Records from a dataset

::::

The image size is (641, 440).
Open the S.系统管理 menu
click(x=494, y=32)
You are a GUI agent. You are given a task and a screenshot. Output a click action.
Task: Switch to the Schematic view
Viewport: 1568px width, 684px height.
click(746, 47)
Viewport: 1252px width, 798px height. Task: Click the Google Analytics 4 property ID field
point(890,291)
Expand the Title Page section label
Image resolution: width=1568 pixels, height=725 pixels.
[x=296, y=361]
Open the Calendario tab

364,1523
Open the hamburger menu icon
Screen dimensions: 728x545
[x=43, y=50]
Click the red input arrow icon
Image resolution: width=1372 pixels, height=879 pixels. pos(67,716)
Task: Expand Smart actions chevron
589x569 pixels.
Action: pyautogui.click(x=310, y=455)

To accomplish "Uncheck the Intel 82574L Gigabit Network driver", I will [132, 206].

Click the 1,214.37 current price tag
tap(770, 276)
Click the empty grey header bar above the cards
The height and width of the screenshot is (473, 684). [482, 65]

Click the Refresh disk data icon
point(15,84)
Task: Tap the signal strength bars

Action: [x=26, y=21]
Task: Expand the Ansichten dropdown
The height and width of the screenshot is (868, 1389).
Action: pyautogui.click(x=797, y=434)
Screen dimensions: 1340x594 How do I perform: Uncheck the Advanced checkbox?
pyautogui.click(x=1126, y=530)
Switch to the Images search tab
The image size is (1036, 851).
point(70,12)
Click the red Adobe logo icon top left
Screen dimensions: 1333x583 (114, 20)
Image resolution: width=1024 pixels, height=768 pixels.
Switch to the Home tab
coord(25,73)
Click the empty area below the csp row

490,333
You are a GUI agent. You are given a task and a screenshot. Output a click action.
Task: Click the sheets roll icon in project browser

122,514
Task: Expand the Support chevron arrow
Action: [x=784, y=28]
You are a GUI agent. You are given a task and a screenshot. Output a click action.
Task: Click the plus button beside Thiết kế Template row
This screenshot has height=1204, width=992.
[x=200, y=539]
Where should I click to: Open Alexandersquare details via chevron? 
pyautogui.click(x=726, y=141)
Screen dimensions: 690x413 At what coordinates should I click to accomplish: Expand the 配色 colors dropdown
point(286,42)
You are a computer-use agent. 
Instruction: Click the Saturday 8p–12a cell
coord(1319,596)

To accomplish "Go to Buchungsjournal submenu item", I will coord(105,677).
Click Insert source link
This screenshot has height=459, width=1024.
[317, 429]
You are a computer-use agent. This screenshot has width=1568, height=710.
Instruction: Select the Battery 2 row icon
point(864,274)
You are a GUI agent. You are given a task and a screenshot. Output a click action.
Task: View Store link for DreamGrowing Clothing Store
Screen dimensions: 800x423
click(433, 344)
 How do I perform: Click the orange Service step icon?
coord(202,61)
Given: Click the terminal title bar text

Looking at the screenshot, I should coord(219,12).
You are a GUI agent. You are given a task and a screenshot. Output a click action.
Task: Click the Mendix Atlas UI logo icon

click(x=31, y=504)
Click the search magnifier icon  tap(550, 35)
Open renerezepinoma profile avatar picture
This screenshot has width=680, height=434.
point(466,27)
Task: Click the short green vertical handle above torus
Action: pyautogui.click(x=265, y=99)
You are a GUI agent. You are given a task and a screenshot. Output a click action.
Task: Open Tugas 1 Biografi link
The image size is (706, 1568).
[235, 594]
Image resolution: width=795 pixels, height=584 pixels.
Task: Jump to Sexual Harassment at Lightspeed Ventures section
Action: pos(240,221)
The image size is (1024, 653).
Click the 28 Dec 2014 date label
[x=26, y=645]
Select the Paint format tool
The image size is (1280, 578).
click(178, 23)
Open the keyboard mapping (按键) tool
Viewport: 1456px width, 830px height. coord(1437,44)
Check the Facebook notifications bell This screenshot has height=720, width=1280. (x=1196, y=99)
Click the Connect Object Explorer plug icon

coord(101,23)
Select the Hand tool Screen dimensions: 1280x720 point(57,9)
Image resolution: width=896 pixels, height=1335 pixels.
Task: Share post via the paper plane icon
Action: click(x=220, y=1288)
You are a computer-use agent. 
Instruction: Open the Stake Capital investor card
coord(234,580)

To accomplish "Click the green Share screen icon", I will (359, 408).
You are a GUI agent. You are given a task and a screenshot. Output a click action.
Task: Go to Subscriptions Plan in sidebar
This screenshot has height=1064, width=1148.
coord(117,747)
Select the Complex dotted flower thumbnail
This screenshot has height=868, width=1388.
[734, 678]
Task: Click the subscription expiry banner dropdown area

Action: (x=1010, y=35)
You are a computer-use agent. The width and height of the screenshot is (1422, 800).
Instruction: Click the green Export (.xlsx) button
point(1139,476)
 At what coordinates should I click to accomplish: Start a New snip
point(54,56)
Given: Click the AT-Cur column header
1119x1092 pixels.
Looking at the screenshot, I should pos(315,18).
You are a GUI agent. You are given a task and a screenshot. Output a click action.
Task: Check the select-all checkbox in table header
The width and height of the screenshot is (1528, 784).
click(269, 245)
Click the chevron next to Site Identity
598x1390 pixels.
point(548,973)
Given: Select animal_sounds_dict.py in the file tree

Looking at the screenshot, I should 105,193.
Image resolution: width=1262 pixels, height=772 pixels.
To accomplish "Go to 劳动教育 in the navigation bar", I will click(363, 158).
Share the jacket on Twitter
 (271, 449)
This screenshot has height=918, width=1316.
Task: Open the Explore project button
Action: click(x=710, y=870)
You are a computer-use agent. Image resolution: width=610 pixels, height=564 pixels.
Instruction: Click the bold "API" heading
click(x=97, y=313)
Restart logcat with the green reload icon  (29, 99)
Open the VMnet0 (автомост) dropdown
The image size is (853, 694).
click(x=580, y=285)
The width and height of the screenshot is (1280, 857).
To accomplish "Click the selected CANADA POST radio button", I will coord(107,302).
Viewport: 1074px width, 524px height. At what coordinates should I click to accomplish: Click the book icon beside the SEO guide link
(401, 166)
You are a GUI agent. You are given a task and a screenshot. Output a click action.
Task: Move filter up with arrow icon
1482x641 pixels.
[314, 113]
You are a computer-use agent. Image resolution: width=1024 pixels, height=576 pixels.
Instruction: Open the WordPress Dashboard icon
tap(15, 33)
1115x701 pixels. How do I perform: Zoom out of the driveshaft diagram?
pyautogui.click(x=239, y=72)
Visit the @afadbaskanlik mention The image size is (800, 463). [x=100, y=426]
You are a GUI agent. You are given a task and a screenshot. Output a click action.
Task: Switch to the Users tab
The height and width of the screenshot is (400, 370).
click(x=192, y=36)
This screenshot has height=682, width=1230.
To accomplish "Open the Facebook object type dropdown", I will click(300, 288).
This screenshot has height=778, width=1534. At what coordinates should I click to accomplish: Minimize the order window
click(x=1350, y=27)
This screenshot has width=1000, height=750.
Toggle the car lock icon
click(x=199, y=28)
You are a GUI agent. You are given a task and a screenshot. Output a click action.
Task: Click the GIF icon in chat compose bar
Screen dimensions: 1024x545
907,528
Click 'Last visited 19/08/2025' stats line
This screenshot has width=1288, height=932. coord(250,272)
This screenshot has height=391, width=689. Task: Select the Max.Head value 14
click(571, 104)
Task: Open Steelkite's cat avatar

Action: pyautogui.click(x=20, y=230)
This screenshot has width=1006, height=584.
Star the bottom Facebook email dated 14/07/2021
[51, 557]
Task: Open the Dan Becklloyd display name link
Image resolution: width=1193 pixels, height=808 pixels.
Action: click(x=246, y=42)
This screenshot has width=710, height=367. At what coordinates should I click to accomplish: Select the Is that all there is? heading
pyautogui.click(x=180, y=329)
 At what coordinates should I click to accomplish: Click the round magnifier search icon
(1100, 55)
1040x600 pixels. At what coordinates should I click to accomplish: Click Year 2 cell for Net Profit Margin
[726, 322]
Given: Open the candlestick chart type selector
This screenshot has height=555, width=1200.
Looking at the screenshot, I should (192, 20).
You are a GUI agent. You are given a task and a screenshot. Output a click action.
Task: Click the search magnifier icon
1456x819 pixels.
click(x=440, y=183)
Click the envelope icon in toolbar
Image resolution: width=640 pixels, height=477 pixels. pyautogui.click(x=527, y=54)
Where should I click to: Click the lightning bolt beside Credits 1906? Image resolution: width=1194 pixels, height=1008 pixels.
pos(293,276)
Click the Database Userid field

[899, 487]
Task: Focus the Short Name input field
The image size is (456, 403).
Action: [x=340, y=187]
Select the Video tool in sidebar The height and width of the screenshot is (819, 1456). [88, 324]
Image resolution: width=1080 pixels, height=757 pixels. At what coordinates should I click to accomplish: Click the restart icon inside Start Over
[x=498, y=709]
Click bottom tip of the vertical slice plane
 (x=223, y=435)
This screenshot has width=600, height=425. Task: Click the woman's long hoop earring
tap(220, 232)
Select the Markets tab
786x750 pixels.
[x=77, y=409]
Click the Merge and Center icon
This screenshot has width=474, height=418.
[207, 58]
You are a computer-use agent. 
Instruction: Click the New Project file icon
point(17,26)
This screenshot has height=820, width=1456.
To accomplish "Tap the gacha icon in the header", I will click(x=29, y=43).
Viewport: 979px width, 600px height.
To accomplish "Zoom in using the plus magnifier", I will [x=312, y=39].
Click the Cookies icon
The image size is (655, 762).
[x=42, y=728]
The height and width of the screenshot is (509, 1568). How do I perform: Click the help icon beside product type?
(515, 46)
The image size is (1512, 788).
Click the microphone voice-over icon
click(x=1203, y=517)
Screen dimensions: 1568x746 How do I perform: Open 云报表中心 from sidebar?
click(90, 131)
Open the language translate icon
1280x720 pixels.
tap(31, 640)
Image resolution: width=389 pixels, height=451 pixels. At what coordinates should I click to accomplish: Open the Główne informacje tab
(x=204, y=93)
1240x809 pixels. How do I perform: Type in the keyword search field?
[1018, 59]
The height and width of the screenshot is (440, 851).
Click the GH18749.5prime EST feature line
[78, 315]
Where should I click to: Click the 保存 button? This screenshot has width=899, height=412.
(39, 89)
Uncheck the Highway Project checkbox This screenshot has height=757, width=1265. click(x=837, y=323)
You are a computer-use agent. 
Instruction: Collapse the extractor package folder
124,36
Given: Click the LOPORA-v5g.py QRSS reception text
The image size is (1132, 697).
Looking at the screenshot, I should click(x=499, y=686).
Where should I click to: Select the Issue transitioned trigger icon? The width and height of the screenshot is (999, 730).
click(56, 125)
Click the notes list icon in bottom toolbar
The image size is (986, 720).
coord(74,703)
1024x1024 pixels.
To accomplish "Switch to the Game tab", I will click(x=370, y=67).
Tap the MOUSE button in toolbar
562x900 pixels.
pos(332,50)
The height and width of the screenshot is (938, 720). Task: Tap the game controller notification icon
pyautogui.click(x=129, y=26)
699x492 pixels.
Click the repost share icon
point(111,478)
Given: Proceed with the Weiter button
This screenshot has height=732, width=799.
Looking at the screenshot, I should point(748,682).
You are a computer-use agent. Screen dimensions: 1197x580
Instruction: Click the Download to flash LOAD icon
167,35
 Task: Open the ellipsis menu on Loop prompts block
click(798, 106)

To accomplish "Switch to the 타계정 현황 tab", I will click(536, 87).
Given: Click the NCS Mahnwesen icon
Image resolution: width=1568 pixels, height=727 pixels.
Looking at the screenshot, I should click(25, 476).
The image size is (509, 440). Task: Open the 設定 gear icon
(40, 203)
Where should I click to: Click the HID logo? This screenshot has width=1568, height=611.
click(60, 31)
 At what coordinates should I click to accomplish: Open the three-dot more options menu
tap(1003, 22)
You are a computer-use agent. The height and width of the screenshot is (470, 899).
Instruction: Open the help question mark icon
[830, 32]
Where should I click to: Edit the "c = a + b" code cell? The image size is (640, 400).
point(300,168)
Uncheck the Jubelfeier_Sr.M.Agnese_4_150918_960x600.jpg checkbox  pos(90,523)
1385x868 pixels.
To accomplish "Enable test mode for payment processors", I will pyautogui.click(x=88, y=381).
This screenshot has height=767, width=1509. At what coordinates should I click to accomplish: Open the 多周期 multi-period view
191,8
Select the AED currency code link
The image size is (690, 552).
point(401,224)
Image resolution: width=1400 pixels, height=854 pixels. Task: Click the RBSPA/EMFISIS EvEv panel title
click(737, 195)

::::

Go line by line through the records above and copy each one containing "with".

**Answer box:**
Restart logcat with the green reload icon  (29, 99)
Task: Move filter up with arrow icon
Given: Proceed with the Weiter button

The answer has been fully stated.